What is expected — From the line that contains "Task: Click the Renda value 590 cell" to the last line of the entries, set down each line exactly as written, both ends included, with nothing else.

Material supplied —
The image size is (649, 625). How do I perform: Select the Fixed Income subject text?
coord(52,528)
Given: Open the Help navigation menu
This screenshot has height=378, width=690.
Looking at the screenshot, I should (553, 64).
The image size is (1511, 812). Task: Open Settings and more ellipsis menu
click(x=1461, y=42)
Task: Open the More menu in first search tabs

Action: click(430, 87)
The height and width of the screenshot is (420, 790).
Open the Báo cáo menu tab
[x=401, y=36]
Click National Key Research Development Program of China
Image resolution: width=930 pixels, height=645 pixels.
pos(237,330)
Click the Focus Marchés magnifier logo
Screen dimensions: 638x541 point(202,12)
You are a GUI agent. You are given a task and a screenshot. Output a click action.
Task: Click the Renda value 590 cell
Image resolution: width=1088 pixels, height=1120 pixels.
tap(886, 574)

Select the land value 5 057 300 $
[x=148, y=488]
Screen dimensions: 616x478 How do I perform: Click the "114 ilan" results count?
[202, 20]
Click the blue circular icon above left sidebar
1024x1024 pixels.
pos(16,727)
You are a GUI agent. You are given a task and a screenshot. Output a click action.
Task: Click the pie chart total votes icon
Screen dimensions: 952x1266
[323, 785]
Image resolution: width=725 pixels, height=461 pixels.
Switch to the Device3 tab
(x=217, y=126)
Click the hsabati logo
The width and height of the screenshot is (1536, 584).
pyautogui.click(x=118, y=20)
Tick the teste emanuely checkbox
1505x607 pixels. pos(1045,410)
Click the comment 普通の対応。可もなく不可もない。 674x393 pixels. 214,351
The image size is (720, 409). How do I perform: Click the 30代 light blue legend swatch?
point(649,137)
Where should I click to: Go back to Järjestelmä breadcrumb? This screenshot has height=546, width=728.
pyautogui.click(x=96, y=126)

Your solution —
Task: Click the Renda value 590 cell
Image resolution: width=1088 pixels, height=1120 pixels.
tap(886, 574)

Select the land value 5 057 300 $
[x=148, y=488]
Screen dimensions: 616x478 How do I perform: Click the "114 ilan" results count?
[202, 20]
Click the blue circular icon above left sidebar
1024x1024 pixels.
pos(16,727)
You are a GUI agent. You are given a task and a screenshot. Output a click action.
Task: Click the pie chart total votes icon
Screen dimensions: 952x1266
[323, 785]
Image resolution: width=725 pixels, height=461 pixels.
Switch to the Device3 tab
(x=217, y=126)
Click the hsabati logo
The width and height of the screenshot is (1536, 584).
pyautogui.click(x=118, y=20)
Tick the teste emanuely checkbox
1505x607 pixels. pos(1045,410)
Click the comment 普通の対応。可もなく不可もない。 674x393 pixels. 214,351
The image size is (720, 409). How do I perform: Click the 30代 light blue legend swatch?
point(649,137)
Where should I click to: Go back to Järjestelmä breadcrumb? This screenshot has height=546, width=728.
pyautogui.click(x=96, y=126)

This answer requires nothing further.